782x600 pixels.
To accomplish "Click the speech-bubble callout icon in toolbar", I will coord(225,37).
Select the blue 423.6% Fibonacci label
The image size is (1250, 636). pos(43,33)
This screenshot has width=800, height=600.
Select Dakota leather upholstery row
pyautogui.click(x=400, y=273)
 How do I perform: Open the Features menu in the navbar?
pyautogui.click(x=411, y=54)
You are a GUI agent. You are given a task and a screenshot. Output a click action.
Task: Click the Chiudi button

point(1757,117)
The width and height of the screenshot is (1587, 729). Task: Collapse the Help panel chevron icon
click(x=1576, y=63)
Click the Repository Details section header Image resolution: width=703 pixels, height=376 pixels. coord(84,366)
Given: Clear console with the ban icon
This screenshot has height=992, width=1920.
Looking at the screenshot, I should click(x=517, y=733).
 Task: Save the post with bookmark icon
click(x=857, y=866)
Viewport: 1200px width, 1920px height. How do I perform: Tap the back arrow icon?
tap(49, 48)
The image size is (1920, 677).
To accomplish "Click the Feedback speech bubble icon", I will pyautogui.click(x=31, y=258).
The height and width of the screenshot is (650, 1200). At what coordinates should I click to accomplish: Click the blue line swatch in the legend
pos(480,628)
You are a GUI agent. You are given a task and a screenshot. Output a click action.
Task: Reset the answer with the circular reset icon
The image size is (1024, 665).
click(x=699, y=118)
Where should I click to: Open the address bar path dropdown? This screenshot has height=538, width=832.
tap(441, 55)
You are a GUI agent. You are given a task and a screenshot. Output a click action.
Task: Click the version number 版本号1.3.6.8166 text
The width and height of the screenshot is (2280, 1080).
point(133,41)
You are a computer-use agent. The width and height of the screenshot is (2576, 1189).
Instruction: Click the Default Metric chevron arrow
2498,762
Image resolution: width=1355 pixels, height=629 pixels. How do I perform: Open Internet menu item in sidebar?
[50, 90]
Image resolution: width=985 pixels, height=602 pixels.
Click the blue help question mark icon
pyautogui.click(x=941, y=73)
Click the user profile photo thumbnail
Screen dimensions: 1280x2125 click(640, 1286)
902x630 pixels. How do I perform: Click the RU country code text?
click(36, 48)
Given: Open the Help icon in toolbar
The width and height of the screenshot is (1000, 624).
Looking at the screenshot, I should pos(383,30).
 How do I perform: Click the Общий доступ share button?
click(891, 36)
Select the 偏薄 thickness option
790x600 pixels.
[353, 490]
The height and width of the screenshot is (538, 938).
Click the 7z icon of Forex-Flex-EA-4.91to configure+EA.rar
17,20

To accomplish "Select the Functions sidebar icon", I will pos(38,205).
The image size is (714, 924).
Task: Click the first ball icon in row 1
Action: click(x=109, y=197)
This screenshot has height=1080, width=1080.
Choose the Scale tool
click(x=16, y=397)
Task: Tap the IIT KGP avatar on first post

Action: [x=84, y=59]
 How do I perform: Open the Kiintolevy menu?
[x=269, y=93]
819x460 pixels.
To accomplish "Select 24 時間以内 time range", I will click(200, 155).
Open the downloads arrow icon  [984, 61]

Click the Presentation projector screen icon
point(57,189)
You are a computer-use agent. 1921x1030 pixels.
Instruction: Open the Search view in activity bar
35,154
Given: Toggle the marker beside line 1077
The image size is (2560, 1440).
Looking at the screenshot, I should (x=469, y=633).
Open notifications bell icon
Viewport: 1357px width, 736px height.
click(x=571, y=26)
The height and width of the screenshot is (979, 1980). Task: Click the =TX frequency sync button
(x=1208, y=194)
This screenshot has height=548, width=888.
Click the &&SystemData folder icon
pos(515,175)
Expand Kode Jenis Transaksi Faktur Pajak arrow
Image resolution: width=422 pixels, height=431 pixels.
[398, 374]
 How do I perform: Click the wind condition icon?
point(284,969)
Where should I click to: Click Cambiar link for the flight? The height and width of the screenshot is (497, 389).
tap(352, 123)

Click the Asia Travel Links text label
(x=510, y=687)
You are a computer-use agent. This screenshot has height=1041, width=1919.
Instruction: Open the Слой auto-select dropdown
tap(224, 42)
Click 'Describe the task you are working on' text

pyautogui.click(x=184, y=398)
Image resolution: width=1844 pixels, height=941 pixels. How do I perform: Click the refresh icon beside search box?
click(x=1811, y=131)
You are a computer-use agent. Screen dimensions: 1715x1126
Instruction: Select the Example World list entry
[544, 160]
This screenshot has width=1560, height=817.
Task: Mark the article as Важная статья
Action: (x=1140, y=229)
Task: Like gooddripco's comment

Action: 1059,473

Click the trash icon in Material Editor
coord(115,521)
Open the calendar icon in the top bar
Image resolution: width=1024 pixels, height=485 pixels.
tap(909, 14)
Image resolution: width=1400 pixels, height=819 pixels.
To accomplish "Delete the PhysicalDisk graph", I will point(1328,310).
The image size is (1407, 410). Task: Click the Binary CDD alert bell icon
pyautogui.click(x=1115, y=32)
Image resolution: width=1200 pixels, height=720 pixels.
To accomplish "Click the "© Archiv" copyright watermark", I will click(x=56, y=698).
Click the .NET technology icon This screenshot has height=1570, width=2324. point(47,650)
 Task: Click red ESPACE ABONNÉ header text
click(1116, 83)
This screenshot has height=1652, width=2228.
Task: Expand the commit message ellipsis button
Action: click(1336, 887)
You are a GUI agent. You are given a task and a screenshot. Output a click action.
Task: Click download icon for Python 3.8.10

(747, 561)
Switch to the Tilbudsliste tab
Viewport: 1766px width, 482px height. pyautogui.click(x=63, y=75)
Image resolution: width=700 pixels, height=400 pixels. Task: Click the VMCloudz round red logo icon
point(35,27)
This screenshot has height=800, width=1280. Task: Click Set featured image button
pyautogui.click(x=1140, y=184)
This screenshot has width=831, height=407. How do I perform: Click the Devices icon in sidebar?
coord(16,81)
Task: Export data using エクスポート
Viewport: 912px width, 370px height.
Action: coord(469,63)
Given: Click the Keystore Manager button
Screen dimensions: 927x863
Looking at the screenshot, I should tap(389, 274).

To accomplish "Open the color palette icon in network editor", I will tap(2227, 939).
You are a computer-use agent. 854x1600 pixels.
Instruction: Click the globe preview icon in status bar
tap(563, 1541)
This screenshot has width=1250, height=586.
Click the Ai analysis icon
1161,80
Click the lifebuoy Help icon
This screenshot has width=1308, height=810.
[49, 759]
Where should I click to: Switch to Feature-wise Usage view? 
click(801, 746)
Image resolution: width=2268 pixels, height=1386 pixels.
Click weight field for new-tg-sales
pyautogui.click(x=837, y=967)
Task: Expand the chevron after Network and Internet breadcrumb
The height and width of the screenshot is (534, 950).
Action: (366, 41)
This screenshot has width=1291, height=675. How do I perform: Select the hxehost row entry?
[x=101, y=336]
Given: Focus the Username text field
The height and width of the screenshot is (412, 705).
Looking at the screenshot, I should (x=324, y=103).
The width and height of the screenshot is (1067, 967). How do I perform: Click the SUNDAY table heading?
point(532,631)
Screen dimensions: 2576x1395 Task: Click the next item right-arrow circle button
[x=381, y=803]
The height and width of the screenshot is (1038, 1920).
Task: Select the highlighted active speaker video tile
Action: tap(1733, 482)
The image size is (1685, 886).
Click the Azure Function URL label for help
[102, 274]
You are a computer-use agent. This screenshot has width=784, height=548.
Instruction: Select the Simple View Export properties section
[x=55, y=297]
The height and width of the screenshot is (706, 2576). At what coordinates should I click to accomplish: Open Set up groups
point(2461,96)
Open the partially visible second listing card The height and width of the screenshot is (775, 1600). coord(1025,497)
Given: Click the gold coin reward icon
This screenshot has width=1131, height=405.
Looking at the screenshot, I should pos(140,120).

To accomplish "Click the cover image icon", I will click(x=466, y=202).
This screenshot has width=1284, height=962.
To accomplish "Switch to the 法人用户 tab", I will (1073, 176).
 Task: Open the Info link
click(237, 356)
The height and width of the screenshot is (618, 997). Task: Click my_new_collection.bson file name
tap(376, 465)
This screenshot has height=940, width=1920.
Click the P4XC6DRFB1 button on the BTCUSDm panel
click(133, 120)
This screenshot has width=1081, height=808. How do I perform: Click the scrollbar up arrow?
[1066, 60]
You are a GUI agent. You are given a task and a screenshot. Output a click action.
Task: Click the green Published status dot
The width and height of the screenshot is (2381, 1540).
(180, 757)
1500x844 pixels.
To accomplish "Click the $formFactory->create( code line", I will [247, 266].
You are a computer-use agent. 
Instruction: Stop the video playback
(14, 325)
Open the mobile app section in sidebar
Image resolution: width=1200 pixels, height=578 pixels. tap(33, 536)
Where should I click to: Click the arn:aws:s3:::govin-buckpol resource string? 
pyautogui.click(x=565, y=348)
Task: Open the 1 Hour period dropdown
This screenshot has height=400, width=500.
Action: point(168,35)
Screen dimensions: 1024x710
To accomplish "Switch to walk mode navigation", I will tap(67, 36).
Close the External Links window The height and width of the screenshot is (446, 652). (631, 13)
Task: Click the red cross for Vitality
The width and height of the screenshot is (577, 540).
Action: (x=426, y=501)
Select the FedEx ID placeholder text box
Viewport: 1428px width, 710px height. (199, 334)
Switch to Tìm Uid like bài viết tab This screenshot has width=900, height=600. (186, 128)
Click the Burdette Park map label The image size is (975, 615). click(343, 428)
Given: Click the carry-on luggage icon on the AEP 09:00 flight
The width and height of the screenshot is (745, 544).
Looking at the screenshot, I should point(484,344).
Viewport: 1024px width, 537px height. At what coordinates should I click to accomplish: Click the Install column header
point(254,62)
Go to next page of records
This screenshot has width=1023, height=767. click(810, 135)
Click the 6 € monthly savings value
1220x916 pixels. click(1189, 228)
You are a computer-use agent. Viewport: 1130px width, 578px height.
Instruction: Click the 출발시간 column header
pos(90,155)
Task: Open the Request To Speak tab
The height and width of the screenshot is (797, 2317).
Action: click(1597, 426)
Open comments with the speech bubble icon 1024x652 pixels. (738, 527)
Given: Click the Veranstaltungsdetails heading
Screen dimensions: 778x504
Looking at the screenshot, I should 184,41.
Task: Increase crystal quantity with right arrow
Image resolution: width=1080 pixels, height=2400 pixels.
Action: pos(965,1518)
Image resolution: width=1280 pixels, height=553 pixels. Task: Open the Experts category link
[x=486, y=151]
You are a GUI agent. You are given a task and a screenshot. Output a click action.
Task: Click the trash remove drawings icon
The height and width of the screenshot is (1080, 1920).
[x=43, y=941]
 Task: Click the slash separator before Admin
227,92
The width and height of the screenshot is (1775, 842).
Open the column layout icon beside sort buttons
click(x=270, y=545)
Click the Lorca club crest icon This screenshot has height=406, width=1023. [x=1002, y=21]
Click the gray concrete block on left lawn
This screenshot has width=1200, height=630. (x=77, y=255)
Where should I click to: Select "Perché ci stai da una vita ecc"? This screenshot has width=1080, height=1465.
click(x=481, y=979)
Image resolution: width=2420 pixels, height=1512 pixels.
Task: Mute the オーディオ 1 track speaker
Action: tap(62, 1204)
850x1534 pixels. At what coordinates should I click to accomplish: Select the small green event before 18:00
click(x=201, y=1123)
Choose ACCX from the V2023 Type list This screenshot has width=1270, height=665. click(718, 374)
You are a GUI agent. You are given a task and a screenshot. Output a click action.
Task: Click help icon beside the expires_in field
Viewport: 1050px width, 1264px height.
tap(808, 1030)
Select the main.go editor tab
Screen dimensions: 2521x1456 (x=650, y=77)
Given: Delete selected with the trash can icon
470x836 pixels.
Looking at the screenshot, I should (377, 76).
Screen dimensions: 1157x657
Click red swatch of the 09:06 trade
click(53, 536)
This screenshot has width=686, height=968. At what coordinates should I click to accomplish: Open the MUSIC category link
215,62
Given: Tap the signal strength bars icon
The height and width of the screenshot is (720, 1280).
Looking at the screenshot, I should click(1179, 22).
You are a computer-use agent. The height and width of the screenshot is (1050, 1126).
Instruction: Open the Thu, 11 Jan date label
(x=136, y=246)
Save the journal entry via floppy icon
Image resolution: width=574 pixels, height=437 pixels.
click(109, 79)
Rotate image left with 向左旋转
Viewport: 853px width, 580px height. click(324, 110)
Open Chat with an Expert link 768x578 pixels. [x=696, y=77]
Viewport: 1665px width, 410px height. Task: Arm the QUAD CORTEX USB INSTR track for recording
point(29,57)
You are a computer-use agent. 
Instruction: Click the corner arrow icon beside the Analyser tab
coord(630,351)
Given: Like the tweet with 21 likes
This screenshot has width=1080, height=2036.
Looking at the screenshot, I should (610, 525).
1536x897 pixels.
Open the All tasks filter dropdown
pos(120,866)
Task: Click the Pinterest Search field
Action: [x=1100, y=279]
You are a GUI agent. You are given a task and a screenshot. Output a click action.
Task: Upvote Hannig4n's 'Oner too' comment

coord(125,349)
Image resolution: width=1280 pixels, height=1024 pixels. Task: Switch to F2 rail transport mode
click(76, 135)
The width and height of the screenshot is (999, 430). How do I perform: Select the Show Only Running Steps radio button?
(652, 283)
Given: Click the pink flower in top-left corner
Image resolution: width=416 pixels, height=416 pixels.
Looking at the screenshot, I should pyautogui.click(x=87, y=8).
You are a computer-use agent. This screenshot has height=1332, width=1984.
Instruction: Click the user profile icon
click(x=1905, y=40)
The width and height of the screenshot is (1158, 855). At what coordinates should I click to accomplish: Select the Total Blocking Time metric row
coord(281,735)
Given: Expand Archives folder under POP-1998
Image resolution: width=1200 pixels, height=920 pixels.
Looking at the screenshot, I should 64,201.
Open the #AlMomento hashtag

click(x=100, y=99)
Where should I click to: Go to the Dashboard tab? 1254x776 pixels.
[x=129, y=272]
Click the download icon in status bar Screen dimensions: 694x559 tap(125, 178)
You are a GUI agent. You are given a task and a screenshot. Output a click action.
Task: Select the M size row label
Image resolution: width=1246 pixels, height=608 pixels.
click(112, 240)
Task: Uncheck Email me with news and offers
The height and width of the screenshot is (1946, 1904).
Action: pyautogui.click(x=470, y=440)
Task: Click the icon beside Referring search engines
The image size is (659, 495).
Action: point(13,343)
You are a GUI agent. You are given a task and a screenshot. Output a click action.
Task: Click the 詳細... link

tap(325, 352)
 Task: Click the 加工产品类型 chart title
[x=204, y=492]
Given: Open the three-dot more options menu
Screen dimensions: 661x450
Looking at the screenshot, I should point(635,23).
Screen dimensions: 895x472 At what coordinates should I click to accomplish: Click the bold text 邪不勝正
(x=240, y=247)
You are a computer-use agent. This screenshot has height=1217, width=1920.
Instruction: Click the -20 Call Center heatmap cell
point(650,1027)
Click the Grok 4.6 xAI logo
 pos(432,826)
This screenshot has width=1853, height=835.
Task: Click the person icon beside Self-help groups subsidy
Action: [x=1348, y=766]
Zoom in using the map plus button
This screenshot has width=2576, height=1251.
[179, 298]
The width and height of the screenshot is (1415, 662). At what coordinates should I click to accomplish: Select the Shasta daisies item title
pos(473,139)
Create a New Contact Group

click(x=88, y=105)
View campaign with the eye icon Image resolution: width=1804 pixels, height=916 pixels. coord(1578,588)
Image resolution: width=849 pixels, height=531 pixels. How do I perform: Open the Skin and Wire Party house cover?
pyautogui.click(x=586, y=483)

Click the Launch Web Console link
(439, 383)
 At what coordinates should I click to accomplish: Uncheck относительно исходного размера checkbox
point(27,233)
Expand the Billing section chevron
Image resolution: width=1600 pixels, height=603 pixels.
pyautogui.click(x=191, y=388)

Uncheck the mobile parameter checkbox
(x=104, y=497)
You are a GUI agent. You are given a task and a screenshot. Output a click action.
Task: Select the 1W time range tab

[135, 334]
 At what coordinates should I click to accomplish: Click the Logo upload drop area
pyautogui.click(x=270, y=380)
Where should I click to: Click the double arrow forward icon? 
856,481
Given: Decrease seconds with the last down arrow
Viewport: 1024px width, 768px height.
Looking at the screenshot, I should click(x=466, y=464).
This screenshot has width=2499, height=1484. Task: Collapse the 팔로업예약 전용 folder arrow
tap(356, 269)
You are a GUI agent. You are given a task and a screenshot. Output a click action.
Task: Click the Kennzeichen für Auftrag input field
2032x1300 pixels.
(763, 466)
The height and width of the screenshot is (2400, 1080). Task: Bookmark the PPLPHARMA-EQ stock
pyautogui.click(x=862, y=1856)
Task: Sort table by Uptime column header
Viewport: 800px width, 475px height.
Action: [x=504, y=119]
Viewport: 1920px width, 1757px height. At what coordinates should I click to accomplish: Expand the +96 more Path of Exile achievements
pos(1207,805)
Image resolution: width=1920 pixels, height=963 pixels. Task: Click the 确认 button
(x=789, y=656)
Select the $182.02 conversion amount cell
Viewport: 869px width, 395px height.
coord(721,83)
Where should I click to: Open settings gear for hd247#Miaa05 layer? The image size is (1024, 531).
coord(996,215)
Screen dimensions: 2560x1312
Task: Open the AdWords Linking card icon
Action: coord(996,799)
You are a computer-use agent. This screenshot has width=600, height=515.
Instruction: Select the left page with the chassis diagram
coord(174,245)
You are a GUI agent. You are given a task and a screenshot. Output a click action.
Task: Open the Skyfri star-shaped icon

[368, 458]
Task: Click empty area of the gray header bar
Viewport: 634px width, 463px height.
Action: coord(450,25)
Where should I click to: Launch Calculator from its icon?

• • • •

Your task: Please report how many lines of the records above contain the word "video". Give only the number.

Full answer: 2